Misusing sexuality is another facet that’s open to interpretation. For monks and nuns, it means celibacy. Most Buddhists agree that it extends to honoring marriage vows. The area of debate has to do with certain consensual acts, and the division is largely cultural. Is it okay for single people to have premarital sex? It’s clearly wrong for force people into prostitution, but what becoming a sex worker is a choice? How about homosexuality, and other areas on the LQBTQ+ spectrum? The answer is always “does it lead to the creation of suffering, for yourself or others?”. If the answer is no, have at it.
Right Action as a Catalyst for Self-Care
Think of Right Action as a form of preventive care. It’s a far smaller scale than murder and theft. If you know that eating too much will create health problems down the line, practice moderation. Knowing that drinking to excess, or driving while drunk, could end in injury, death, or incarceration, don’t go down that road. Eat right, exercise, drink enough water, sleep soundly, and meditate. These are Right Actions that alleviate existing suffering, and allow you to avoid the creation of new suffering.

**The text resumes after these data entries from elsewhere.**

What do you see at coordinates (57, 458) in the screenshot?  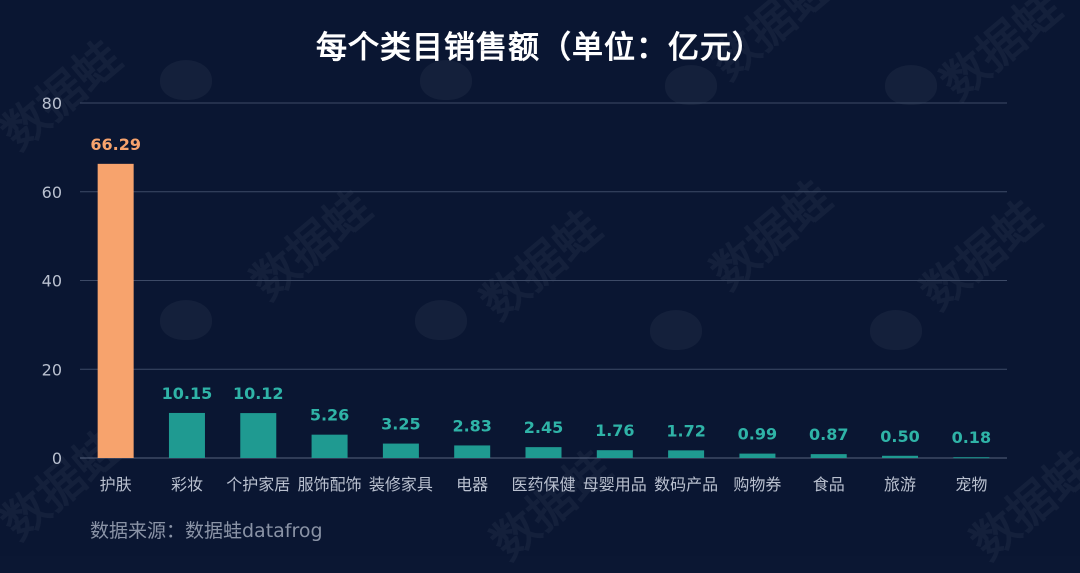 I see `y-tick-label: 0` at bounding box center [57, 458].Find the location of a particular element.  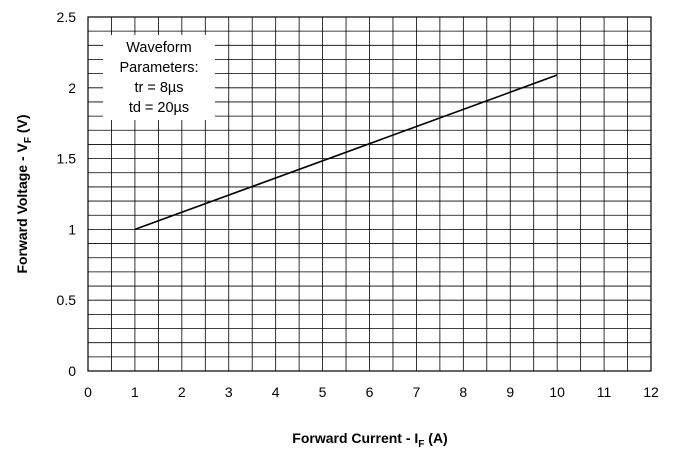

y-tick-label: 2.5 is located at coordinates (67, 17).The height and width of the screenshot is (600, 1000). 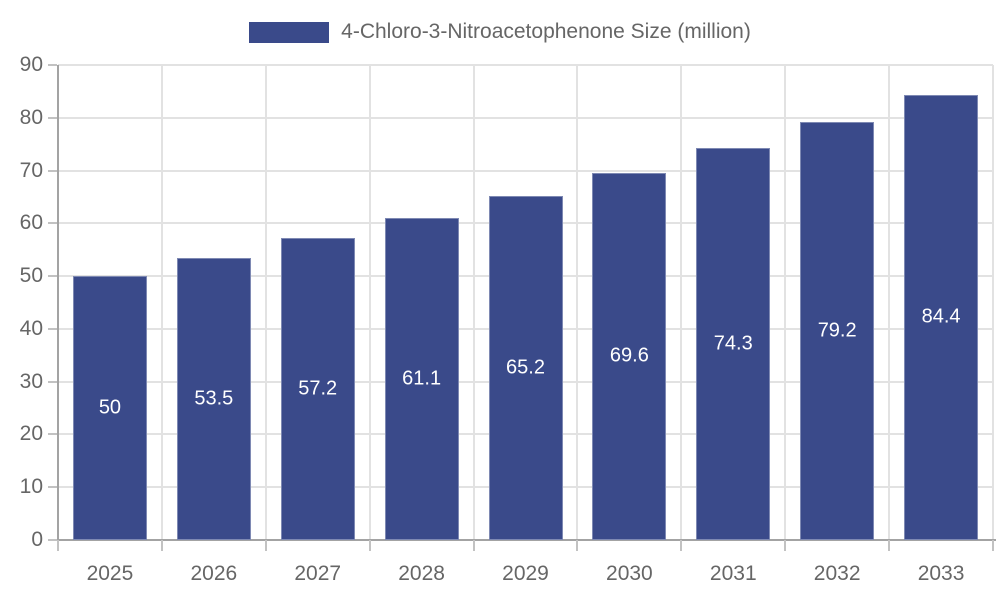 What do you see at coordinates (290, 32) in the screenshot?
I see `legend-swatch` at bounding box center [290, 32].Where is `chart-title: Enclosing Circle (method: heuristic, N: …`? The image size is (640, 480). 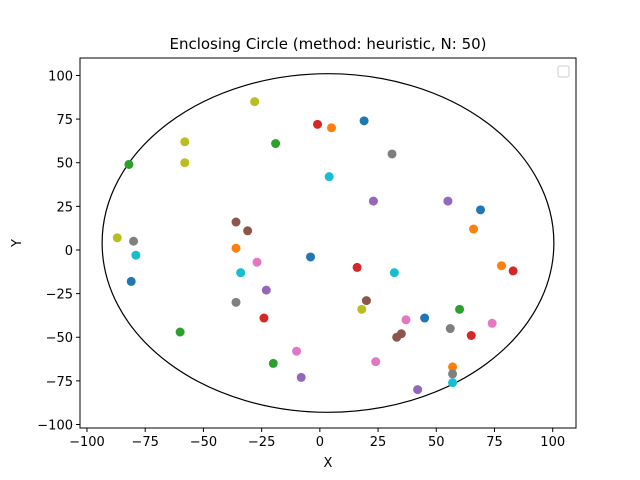 chart-title: Enclosing Circle (method: heuristic, N: … is located at coordinates (328, 44).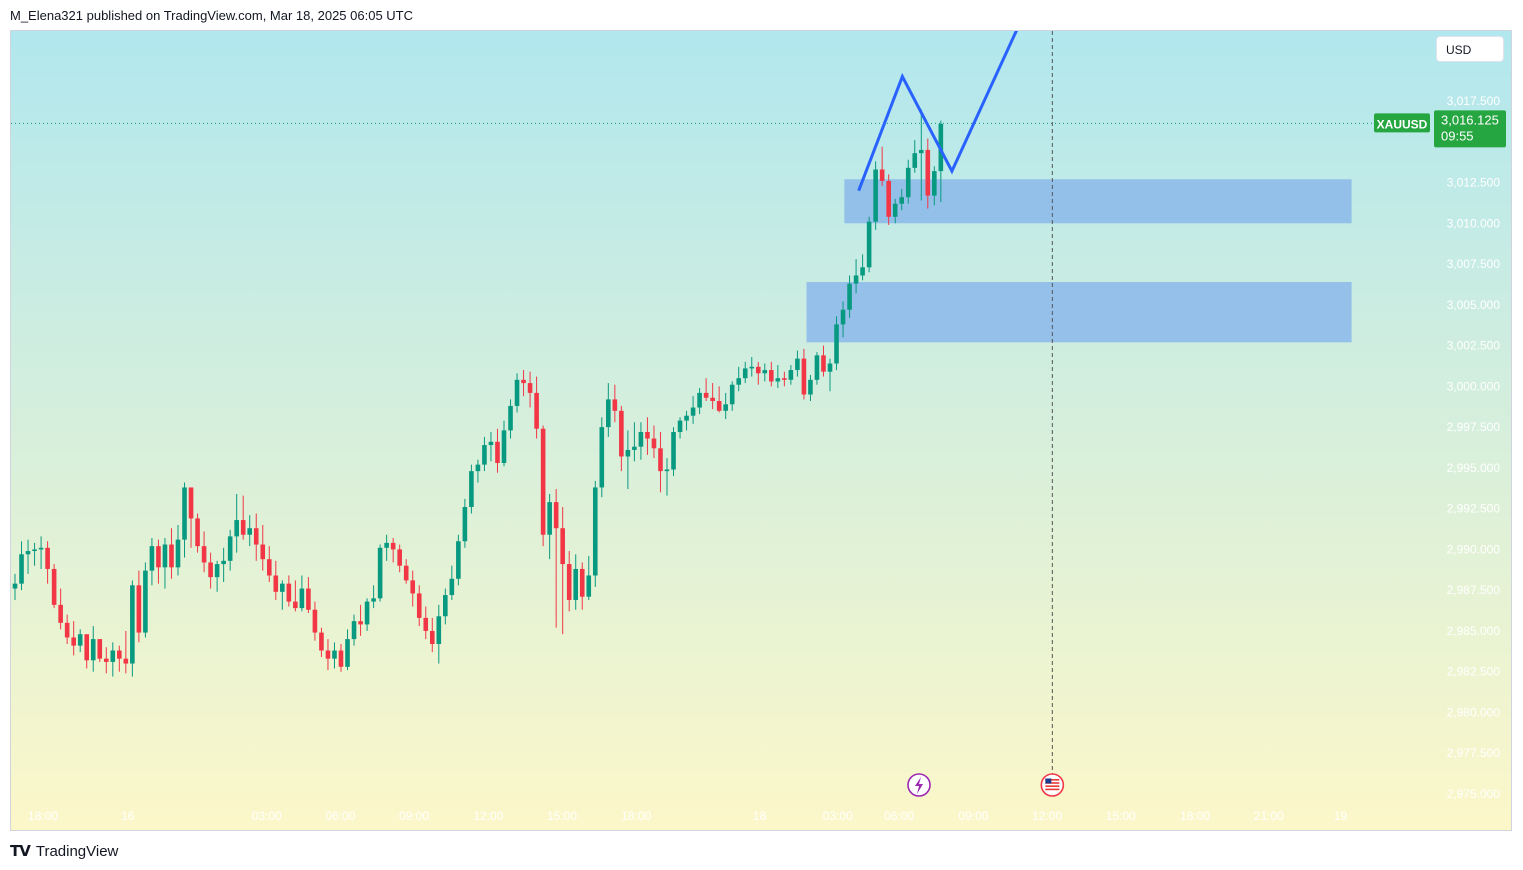 This screenshot has width=1523, height=870. I want to click on tradingview-logo: 𝗧𝗩 TradingView, so click(64, 852).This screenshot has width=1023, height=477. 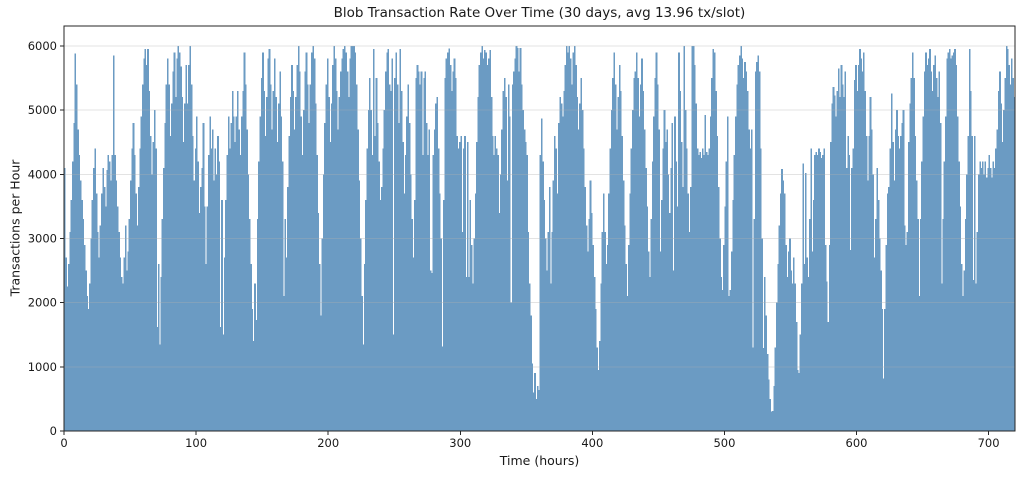 I want to click on y-tick-label: 2000, so click(x=42, y=303).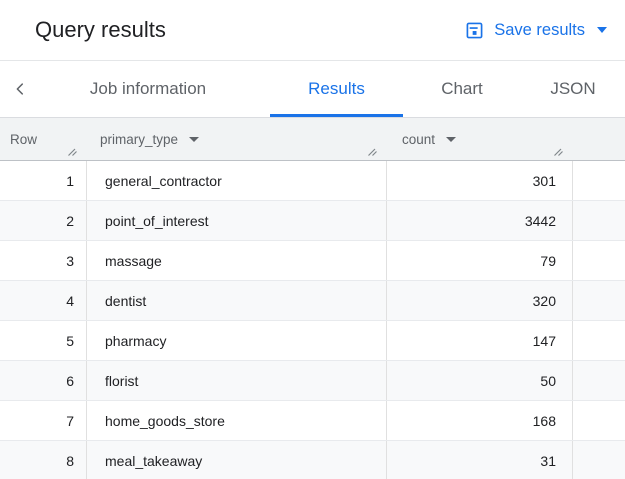  What do you see at coordinates (540, 30) in the screenshot?
I see `save-results-label: Save results` at bounding box center [540, 30].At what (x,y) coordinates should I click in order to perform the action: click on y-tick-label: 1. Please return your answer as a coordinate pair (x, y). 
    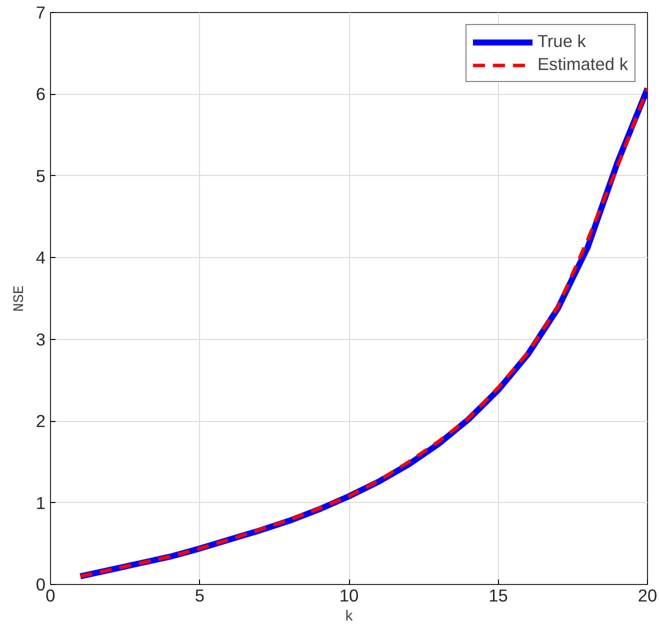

Engaging in self-care is in itself a practice of Right Action. Taking care of your body, mind, and spirit means that you are able to do things for yourself, without the assistance of others. You will be able to better care for others. If you do need help, and you aren’t able to help others, be clear that it’s okay. Just think things through, and don’t willfully engage in reckless actions that could lead to a state of helplessness.
To me, this starts with compassion and empathy. I have compassion for myself; most of us do. I also consider how my actions will affect others. It’s popular these days to say that what happens to other people isn’t your problem. Even if you could have helped. Even if you could have prevented the situation. It’s an abdication of responsibility for others. You’ve got yours, they can go get their own. Personally, I feel terrible when I have to rely on other people because I’ve made poor decisions or taken wrong actions. It’s awful when people are suffering and I can’t help. Expressing compassion is self-care, it’s kindness, and it’s Right Action.
Do You Have Insights on Right Action and Self-Care?
We need to be honest about what our problems are. What areas of our lives are in need of better self-care? If you already have a routine, are the things you’re doing getting you results? What can you do differently that will address your unmet needs, and allow you to alleviate your own suffering? Be sure that the step you take aren’t going to end up causing you a different sort of suffering, or accidentally create suffering for others. Employing Right Action, you can improve your own self-care efforts.